#### EXERCISE DETAILS
Report every line below that holds the word "will".

** Opening GIVEN INFORMATION block **

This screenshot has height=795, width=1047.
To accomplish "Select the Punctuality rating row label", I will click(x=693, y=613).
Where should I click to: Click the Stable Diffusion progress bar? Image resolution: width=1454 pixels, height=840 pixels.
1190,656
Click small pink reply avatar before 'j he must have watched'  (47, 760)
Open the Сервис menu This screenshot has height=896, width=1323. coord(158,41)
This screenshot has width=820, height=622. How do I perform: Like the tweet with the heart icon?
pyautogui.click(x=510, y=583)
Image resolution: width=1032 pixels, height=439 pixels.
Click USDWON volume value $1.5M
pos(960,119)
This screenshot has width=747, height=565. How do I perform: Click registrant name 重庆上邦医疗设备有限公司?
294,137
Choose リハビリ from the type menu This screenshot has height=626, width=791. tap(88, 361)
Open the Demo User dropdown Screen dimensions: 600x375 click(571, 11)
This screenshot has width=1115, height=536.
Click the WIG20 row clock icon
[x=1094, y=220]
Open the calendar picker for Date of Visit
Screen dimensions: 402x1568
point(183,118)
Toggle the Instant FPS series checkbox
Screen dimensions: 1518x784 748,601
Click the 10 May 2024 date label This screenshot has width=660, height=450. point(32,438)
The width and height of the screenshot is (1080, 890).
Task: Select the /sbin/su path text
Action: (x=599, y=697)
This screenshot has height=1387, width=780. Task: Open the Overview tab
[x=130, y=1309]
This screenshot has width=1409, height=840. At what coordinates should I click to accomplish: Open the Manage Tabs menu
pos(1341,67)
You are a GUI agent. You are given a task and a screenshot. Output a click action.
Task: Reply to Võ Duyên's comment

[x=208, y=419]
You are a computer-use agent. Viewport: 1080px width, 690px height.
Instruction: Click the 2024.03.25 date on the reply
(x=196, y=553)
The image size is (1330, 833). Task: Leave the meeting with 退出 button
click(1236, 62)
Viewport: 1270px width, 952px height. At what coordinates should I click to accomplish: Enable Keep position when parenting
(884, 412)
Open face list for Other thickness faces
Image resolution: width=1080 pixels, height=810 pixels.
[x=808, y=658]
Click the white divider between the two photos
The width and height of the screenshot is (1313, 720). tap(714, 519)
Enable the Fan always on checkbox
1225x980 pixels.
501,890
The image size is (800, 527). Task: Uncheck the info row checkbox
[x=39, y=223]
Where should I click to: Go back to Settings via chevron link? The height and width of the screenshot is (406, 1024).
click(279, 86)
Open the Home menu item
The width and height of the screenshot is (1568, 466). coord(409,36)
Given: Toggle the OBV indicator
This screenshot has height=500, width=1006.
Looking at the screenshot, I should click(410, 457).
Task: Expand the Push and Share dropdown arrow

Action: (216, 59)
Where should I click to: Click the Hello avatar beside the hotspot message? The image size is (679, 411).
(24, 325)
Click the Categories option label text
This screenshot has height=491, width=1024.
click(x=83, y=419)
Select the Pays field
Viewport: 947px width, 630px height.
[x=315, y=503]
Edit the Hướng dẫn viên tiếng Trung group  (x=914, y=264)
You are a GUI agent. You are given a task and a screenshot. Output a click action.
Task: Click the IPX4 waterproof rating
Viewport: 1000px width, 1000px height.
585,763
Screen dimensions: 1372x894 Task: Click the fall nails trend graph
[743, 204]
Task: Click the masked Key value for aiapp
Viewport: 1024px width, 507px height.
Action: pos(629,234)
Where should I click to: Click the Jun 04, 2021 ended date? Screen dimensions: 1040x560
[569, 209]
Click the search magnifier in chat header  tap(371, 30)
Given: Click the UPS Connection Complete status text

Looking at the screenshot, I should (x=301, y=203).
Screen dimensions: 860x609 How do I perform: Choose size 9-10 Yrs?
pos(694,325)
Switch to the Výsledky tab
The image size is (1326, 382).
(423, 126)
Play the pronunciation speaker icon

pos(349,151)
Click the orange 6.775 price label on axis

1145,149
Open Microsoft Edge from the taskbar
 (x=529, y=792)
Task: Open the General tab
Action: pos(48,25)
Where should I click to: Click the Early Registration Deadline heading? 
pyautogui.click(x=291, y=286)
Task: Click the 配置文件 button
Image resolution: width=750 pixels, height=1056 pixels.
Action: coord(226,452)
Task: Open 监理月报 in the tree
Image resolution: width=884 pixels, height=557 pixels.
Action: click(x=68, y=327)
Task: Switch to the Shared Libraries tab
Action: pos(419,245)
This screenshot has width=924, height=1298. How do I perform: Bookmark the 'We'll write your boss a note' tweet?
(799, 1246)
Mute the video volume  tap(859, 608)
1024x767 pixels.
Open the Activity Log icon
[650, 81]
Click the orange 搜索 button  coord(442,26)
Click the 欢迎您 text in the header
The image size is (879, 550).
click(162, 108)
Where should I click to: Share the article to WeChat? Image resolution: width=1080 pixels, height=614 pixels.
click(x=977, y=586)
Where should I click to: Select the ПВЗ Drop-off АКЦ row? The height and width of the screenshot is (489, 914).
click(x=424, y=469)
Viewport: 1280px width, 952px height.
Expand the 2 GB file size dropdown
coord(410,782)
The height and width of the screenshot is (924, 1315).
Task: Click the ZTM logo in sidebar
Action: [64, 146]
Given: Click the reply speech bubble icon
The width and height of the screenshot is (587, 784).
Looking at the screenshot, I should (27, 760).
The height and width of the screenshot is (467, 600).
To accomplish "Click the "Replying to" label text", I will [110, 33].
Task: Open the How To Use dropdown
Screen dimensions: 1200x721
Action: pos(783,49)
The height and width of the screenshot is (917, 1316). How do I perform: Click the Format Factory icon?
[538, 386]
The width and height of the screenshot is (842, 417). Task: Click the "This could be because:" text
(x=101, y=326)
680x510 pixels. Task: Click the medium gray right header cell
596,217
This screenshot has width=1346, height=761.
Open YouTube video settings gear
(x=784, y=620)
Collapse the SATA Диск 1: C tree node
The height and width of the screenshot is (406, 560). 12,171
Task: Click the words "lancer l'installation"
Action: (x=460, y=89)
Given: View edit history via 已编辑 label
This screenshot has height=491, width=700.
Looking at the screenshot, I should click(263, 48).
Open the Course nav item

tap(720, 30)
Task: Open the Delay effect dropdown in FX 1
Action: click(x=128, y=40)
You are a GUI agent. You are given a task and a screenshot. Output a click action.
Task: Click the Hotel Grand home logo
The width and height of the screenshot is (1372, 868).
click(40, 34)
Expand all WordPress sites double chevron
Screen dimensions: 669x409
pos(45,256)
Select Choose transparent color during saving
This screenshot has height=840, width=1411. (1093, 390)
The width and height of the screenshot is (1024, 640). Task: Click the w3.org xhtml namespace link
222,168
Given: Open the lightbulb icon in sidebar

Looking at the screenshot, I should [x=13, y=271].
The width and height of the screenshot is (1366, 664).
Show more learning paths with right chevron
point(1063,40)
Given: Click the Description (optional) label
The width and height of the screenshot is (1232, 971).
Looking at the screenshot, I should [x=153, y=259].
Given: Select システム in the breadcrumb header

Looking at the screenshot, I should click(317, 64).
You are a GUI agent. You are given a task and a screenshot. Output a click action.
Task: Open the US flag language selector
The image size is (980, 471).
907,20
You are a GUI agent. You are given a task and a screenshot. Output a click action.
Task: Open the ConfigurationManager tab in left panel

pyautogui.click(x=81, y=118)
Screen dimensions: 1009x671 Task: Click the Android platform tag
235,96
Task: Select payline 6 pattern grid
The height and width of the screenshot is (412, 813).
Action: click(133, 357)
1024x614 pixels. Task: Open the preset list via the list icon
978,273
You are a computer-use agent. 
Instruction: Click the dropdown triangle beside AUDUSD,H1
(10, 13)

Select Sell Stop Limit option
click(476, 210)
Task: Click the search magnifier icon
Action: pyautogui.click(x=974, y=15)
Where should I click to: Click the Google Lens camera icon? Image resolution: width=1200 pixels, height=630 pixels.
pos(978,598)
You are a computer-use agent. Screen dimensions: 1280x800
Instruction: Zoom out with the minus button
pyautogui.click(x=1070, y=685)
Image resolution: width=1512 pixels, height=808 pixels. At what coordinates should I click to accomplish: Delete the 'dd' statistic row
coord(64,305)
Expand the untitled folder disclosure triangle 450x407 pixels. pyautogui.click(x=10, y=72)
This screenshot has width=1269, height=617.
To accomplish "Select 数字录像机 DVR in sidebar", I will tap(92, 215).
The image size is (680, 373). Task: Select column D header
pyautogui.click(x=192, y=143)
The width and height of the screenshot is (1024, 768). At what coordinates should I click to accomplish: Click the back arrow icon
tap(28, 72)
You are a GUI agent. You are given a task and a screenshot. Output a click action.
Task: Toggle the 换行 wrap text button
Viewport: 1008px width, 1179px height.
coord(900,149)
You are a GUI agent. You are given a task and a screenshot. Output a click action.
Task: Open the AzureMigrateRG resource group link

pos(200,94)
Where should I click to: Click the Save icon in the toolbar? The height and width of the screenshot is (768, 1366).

** Closing GIVEN INFORMATION block **

#### ANSWER SPACE
To accomplish "Select the Punctuality rating row label", I will click(x=693, y=613).
To accomplish "Click the "Replying to" label text", I will [110, 33].
To accomplish "Select 数字录像机 DVR in sidebar", I will tap(92, 215).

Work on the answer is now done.